On 2023-06-07 03:23, Bartłomiej Wójcik wrote:
> Hi,
> The GNU make documentation states:
> 
> *define myrule
> target:
>         echo built
> endef
> 
> $(myrule)
> *
> 
> *The above makefile results in the definition of a target ‘target’ with
> prerequisites ‘echo’ and ‘built’, as if the makefile contained target: echo
> built, rather than a rule with a recipe. Newlines still present in a line
> after expansion is complete are ignored as normal whitespace.*

The documentation around that example treats it as a line separation
issue.

It can be explained like this: the result of an expansion at the top-level
is not automatically treated as Make syntax.

For instance, the following example also doesn't work, yet does not have
any line ending issue:

  ASSIGNMENT := A := B

  $(info $(ASSIGNMENT)) # prints A := B

  $(ASSIGNMENT)

  $(info $(A)) # hoping to see B printed


Instead, the curious error message is produced against the $(ASSIGNMENT)
line:

  A := B
  Makefile:5: *** empty variable name.  Stop.

If you wish the expansion of $(...) syntax to be correctly treated as
Makefile syntax and incorporated into the compilation, you must use
the $(eval) operator:

  ASSIGNMENT := A := B

  $(info $(ASSIGNMENT)) # prints A := B

  $(eval $(ASSIGNMENT))

  $(info $(A)) # hoping to see B printed

Now the output is:

  A := B
  B
  make: *** No targets.  Stop.

The documentation does state that the way to do it $(eval).

The thing with the newlines and the recipe line being confused as a
prerequisite is correct, of course, but in a way secondary.

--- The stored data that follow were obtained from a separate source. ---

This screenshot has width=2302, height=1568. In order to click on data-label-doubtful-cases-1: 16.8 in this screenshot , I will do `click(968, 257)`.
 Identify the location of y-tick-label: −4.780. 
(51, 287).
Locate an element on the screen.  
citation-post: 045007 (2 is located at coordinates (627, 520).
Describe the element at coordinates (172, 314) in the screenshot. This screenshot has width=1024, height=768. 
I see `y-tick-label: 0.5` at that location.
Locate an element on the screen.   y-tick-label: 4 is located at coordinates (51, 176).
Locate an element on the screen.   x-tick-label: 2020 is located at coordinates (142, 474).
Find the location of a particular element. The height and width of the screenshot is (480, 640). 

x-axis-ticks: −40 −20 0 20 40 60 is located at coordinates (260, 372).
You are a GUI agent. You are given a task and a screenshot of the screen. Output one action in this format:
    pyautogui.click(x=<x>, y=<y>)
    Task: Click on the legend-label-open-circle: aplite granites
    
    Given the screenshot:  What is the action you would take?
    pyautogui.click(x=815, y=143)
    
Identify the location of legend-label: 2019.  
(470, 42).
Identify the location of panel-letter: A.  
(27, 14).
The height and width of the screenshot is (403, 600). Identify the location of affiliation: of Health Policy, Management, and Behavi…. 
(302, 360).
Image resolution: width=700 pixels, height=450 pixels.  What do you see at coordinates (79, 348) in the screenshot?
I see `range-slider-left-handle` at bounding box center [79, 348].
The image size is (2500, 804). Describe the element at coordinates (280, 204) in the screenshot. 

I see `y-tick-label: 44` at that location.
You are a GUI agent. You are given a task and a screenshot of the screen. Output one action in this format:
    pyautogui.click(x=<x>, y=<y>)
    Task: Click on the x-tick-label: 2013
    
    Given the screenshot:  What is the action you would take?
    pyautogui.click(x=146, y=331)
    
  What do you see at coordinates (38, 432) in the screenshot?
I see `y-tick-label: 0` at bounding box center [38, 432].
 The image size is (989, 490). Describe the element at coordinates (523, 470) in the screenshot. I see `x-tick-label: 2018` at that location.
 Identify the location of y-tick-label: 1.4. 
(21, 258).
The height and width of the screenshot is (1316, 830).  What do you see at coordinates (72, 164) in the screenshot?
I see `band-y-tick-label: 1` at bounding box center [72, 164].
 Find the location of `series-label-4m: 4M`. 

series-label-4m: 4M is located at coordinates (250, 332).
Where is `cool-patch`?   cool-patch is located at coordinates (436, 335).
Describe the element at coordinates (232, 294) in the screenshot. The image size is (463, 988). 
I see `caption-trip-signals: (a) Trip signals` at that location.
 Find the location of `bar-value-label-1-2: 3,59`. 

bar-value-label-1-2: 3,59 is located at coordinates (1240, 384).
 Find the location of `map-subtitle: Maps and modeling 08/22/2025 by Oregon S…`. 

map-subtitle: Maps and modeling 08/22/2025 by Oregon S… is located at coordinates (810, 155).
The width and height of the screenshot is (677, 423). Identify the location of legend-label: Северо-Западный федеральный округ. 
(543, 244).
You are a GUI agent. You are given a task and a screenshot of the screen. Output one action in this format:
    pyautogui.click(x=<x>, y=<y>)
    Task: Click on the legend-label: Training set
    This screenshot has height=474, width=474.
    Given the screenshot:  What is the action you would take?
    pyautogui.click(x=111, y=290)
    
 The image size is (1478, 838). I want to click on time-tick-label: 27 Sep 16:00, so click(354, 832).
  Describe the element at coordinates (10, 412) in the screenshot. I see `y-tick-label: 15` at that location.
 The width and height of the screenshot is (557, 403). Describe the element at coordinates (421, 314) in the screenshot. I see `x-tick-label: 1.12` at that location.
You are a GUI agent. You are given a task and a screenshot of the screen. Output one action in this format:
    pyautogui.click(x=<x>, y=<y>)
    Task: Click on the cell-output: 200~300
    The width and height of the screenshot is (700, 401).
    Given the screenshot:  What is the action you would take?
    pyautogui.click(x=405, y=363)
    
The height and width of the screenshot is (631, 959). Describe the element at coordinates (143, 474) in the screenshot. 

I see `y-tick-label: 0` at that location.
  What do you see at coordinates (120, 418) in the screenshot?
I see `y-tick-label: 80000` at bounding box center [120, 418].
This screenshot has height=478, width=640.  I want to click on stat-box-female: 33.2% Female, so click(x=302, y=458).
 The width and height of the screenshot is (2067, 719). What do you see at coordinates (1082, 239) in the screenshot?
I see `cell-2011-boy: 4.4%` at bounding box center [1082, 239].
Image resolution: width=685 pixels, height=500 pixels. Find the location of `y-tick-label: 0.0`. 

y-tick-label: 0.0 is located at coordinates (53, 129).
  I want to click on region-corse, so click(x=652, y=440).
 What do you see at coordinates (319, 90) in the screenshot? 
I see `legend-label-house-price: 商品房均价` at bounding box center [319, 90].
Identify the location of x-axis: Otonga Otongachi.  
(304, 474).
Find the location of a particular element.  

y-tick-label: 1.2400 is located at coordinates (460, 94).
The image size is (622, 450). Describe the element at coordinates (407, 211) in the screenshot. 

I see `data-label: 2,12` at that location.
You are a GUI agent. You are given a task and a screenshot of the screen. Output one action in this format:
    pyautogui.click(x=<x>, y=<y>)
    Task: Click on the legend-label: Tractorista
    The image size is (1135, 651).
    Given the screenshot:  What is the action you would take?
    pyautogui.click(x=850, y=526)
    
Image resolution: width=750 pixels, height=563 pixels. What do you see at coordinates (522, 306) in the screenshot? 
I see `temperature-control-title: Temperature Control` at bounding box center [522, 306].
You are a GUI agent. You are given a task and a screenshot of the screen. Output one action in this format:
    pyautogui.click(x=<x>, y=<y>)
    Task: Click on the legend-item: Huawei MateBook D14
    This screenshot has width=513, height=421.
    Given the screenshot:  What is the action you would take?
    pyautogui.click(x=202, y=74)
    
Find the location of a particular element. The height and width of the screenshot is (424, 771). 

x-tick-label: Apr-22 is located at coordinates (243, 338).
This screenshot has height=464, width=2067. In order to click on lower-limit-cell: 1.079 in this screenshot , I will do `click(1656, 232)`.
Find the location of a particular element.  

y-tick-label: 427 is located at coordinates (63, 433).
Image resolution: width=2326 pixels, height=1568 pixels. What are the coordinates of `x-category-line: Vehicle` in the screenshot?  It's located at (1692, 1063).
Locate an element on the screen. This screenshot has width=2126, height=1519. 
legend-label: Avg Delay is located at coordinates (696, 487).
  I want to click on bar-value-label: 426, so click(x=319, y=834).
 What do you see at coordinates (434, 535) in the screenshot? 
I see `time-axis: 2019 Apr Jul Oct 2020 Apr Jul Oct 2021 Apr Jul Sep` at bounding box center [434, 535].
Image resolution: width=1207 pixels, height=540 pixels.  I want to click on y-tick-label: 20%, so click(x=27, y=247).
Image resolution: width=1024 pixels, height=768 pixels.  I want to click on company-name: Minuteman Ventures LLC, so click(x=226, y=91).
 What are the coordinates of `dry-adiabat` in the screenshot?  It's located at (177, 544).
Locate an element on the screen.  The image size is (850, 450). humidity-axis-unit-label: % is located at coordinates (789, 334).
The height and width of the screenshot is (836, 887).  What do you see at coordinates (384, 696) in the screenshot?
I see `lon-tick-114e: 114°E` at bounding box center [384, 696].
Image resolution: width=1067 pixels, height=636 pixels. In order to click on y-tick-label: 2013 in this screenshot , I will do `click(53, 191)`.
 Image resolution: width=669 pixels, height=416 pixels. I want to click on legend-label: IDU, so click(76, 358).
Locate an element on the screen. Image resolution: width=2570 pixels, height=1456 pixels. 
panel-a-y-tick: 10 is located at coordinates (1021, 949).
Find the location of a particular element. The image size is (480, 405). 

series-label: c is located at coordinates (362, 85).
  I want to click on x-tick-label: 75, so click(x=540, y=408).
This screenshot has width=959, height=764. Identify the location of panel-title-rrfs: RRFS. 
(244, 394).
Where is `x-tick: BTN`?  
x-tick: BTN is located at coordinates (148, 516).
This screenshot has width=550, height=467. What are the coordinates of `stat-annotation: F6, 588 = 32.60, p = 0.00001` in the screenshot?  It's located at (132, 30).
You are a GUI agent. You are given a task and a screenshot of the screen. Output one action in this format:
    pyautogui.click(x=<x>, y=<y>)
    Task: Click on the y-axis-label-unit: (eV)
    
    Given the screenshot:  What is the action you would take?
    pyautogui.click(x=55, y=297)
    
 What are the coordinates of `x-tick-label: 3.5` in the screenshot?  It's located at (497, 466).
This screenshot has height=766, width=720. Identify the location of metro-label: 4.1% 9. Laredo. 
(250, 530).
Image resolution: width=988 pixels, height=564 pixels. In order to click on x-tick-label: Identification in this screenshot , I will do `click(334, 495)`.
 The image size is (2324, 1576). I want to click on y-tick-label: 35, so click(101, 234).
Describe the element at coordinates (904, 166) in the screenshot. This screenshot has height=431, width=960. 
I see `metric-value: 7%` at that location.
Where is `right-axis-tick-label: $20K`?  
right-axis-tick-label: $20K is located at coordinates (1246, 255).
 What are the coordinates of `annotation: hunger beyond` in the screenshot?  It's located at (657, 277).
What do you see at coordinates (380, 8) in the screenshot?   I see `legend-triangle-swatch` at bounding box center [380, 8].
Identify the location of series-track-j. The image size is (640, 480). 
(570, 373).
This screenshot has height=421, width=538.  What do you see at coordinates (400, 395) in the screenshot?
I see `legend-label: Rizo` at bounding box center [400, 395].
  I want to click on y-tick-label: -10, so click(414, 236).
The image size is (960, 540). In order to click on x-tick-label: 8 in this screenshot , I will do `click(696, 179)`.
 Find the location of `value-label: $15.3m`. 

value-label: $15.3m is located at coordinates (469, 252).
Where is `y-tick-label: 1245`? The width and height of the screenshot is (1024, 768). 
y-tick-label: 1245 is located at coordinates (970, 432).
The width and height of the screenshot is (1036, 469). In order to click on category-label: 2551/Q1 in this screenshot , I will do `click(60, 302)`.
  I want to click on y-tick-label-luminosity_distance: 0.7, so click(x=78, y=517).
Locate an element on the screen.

The main concept is that simply by evaluating a variable, or
other expansion, outside of any construct, you do not induce
re-evaluation of syntax. You must evaluate the $(eval ...)
specifically.

Expansions do substitute into syntax, but only in specific
places under control of that syntax. So this won't work
either:

  ASSIGNMENT_OP = :=

  A $(ASSIGNMENT_OP) B

  $(info $(A))

Although $(ASSIGNMENT_OP) evaluates to :=, by the time that
happens it is too late; the A $(ASSIGNMENT_OP) B line was
not recognized as being assignment syntax.